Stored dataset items
—————

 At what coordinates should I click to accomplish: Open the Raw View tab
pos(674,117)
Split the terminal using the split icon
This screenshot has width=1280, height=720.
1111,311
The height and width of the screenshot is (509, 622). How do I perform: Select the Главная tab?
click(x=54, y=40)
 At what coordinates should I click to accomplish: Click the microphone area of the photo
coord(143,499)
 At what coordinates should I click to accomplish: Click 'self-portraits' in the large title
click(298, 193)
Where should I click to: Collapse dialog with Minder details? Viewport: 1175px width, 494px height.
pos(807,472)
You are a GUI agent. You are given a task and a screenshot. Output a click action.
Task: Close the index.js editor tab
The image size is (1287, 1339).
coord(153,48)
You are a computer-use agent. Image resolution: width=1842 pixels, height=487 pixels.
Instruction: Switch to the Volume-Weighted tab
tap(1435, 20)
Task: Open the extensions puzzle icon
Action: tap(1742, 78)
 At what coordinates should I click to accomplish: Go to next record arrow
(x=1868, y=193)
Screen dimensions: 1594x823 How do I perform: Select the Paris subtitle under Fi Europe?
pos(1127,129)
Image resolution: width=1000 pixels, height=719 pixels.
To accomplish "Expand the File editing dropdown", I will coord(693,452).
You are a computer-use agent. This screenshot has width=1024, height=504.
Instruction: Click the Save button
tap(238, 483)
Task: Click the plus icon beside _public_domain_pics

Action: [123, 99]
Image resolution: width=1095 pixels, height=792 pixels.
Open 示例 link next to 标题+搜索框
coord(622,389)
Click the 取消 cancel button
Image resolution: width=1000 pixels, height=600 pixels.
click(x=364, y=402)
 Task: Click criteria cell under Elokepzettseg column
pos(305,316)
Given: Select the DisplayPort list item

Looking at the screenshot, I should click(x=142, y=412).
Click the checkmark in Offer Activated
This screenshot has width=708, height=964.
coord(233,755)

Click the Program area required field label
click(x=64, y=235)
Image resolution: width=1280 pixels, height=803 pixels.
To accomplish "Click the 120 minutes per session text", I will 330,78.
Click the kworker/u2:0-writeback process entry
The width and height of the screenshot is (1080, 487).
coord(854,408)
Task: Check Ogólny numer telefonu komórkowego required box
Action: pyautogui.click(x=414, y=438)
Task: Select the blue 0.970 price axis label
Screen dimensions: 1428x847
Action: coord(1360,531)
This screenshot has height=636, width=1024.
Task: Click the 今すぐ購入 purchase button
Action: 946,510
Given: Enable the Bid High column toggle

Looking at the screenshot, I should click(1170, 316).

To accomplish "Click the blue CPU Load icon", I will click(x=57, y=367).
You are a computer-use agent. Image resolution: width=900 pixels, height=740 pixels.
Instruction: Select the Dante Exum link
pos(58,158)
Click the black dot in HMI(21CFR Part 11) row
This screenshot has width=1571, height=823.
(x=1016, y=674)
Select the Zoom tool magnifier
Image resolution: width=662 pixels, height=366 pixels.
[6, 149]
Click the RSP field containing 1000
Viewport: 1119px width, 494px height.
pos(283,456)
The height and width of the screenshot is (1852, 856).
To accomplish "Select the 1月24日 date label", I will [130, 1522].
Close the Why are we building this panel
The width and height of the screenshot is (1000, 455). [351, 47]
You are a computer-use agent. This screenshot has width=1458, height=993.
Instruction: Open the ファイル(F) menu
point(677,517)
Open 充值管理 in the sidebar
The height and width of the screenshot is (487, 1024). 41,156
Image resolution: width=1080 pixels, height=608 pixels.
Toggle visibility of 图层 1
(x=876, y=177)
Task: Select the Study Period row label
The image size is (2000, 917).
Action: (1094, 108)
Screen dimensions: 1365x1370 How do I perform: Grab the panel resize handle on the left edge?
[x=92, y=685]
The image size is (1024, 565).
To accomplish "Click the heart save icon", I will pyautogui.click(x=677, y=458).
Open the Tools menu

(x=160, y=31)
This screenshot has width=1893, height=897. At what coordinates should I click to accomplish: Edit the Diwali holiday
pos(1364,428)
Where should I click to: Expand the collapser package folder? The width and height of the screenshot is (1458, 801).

—————

Go through the records line by line, and copy each line that holds the string "computer".

• **Exercise solution**:
You are a computer-use agent. Image resolution: width=1842 pixels, height=487 pixels.
You are a computer-use agent. This screenshot has width=1024, height=504.
You are a computer-use agent. Image resolution: width=900 pixels, height=740 pixels.
You are a computer-use agent. This screenshot has width=1458, height=993.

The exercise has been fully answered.